Abstract:
New Zealand's health sector reforms in the mid-1990s introduced corporate institutions
and market disciplines to public hospitals. Yet the reorganisation of New Zealand's public
hospitals into Crown Health Enterprises (CHEs) led to severe criticisms. Ultimately the
CHEs were replaced with non-profit Hospital and Health Services.
This thesis focuses on three major criticisms of the CHEs. We use game theory to provide
a formal and novel analysis of interactions that could cause an organisation's performance
to differ markedly from the reformers' expectations. The analysis explains how a stylised
set of reforms could fail to achieve their objectives.
Chapter 2 analyses public hospital throughput data over the reform period. We find that
the CHE reforms were independently associated with an increase in hospitals' treatment
costs. This chapter motivates the theoretical analyses of the three criticisms of the CHEs.
We structure the theoretic analysis using an organisational hierarchy with four actors:
a funder, an (hospital) administrator, a (medical) specialist and a (health) consumer.
The first criticism was that CHE Boards paid bonuses despite managers failing to achieve
performance targets. Chapter 3 examines when a funder may want to revise the budget
of an organisation and to pay the administrator a bonus despite failing to meet a target.
We introduce three features of the CHE reforms that conventional soft budget constraint
models partly or entirely neglect: funder bargaining power, revisable targets and performance
bonuses. A
flexible budget constraint paired with bonuses can be efficient in the
light of uncertainty.
The second criticism was that costs escalated despite strong managerial incentives for
cost control. Chapter 4 argues that such incentives could disrupt trust in an organisation.
We show that sharpening the administrator's incentives for cost control can create a misalignment
between the administrator and the specialist and cause costs to escalate.
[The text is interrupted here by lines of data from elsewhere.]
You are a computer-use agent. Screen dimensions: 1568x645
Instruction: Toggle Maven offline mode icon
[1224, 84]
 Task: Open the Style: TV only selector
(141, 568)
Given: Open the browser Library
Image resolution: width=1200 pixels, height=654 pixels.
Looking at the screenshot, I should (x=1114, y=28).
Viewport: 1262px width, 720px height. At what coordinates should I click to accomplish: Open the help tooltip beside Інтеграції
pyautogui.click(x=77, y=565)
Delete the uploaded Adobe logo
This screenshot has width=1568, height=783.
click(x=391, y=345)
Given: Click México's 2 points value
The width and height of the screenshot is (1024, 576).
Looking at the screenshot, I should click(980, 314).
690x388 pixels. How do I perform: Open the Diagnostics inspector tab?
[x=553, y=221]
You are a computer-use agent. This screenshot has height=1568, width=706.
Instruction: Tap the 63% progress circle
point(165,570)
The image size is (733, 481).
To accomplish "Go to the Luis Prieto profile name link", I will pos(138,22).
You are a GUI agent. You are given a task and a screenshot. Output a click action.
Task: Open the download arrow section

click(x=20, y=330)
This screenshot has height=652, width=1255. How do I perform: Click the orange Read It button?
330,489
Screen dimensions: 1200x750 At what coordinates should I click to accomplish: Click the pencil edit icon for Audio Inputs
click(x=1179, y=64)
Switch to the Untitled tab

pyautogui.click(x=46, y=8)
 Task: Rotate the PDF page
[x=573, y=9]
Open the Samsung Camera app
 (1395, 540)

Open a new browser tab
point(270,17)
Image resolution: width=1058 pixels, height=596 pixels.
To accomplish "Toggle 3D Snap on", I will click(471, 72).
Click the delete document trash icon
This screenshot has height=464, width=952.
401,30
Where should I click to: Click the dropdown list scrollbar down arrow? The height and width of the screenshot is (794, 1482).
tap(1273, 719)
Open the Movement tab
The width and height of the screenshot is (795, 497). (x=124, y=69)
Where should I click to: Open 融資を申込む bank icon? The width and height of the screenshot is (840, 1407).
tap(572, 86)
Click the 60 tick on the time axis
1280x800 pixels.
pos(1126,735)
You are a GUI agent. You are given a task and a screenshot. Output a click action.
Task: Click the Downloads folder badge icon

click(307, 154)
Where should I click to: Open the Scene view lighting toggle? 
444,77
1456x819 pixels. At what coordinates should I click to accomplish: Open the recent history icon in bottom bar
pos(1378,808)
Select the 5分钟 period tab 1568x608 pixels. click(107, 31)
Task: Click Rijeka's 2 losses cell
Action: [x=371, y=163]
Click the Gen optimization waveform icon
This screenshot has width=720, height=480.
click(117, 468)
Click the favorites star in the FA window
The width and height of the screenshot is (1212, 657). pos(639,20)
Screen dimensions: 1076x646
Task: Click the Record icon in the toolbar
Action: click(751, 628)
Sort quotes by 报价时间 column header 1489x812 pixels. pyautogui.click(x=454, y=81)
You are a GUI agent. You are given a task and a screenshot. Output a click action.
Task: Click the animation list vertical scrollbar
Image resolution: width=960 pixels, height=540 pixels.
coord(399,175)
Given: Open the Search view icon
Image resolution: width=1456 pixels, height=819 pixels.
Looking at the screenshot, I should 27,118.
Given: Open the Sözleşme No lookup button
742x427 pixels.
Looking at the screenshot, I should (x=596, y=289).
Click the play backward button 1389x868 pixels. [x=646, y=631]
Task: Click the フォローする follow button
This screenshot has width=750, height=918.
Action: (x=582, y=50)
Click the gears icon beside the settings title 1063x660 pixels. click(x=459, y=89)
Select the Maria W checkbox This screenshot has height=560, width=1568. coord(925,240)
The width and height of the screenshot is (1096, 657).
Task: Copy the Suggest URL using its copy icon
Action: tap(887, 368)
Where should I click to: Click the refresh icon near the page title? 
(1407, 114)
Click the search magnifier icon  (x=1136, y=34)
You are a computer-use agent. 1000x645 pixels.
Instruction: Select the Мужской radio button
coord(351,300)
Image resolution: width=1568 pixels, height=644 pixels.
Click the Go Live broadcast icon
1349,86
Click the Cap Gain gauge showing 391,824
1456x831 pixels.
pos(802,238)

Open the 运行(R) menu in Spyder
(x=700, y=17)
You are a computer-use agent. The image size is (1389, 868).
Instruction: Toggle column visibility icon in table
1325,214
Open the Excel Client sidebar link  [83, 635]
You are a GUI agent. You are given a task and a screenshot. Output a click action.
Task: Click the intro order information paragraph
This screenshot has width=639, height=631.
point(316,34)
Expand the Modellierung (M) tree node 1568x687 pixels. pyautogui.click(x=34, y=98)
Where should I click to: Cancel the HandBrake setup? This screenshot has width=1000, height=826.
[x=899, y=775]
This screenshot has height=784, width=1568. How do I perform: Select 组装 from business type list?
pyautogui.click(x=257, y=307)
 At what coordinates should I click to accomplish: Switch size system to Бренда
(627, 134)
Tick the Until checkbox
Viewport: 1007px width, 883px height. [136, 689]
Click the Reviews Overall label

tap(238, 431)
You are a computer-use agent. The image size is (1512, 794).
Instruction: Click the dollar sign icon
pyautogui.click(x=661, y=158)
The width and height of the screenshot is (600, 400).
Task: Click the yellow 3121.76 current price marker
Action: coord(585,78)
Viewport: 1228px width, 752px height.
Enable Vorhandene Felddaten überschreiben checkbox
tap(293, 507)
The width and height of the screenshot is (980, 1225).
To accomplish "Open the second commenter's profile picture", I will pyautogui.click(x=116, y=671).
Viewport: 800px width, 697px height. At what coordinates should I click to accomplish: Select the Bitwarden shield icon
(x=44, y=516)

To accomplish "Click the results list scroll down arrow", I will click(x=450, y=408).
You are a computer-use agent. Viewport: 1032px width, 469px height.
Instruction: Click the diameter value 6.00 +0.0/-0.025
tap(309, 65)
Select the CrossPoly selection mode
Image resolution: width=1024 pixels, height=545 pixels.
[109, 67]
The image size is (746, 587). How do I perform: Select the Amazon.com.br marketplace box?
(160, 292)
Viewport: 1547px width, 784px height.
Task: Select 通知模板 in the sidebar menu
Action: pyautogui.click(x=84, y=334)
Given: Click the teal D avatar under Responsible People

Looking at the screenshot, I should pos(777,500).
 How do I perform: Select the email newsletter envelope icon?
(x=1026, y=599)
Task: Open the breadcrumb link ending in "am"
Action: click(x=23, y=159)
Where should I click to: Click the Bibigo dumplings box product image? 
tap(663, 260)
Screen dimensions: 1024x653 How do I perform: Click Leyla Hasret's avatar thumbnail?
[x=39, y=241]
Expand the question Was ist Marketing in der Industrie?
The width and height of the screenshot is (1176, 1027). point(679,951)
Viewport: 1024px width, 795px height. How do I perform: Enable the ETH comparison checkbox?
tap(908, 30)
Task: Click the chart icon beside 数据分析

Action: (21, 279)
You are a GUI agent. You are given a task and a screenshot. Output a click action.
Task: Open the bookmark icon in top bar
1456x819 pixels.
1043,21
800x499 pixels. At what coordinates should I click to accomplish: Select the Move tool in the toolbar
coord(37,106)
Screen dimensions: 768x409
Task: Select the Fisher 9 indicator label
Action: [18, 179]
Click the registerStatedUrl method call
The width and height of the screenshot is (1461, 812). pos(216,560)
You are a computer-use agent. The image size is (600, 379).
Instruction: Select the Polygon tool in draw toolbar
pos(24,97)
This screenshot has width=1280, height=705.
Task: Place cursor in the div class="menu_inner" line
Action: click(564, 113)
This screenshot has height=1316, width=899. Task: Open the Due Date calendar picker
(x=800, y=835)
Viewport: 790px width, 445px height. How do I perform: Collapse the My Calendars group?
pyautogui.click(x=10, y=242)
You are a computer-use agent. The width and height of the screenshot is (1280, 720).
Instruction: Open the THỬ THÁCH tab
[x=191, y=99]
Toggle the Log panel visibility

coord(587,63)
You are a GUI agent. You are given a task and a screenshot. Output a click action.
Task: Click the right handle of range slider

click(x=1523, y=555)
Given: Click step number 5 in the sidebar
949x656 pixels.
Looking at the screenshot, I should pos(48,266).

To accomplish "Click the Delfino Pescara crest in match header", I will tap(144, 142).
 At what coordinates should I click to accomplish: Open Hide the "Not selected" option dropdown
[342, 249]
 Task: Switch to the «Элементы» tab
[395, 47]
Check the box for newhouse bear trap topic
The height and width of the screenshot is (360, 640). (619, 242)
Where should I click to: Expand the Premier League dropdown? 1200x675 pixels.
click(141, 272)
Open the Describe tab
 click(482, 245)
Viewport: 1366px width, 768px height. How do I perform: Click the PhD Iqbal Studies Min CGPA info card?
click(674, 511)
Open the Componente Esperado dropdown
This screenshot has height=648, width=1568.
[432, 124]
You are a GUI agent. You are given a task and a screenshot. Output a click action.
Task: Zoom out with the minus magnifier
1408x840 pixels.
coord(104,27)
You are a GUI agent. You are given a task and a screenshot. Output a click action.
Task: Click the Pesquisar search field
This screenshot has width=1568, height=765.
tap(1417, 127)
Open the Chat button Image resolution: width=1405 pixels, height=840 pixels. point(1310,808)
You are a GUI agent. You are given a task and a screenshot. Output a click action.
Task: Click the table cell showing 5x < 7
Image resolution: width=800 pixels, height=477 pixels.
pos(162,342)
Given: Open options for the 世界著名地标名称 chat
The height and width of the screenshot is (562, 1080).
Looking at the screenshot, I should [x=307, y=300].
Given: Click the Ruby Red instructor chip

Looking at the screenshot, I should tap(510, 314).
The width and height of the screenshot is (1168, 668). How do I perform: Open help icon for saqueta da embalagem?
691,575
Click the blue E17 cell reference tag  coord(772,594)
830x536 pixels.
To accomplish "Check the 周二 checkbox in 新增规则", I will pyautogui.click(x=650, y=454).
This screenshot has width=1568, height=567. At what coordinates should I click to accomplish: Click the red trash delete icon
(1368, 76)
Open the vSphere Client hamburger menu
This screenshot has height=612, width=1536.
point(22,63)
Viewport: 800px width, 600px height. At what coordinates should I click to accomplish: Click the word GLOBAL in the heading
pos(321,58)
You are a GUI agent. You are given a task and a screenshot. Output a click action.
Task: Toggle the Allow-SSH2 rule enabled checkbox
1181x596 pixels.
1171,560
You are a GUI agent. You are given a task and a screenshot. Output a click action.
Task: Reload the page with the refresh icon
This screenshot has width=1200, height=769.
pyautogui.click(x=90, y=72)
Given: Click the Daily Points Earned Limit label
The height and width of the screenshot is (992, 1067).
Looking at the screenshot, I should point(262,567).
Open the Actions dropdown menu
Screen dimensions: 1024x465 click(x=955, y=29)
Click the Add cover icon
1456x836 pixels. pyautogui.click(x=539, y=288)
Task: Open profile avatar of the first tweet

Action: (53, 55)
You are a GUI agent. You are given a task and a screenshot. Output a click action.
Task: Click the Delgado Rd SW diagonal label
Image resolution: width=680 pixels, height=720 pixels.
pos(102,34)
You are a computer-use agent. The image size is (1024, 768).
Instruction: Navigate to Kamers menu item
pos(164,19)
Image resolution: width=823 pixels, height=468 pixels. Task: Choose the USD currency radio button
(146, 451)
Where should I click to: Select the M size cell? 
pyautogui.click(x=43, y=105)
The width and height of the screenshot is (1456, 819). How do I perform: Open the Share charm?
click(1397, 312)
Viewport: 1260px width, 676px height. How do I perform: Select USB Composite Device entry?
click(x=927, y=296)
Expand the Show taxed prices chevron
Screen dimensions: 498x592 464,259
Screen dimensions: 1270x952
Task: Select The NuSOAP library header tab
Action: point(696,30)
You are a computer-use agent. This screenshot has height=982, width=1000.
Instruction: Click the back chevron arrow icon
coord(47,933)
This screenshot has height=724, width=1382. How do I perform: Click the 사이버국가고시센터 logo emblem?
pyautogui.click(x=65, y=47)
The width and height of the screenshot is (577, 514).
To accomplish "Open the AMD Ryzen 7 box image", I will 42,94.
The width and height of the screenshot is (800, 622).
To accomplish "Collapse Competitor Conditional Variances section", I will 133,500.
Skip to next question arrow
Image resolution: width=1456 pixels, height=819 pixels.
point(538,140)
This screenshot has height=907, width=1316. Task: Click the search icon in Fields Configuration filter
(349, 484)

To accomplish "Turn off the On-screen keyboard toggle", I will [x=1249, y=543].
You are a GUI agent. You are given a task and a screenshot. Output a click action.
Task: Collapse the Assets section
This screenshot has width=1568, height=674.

Our
result, that incentivising a measurable dimension of performance can worsen performance
of that same task, contrasts with the conventional game-theoretic literature.
The third criticism was that the reforms let doctors manipulate managers, resulting in
inefficiency. The first model of Chapter 5 shows that an administrator might want to
encourage a specialist to influence public opinion. We modify the first model to reflect a
feature of the reforms: managerial efforts aimed at improving the organisation's operation.
The administrator can damage a whistle-blower's credibility, to the detriment of specialists
and patients. Both models give original insights into how the reforms could let an
administrator take advantage of his role. In this multi-layered model, the administrator
may intentionally reduce communication.
The CHE reformers expected performance incentives to
flow through a corporate structure
to improve efficiency. Rather than a cascade of beneficial incentives, incomplete contracts
could cause unintentional negative interactions. Tension and perverse incentives could
have caused costs to rise, necessitating budget revisions and additional bonus payments,
while permitting administrators to silence whistle-blowers. This research shows how complex
organisations that rely on soft information can benefit from systems that enhance
trust and collaboration, and may be harmed by unhealthy tension.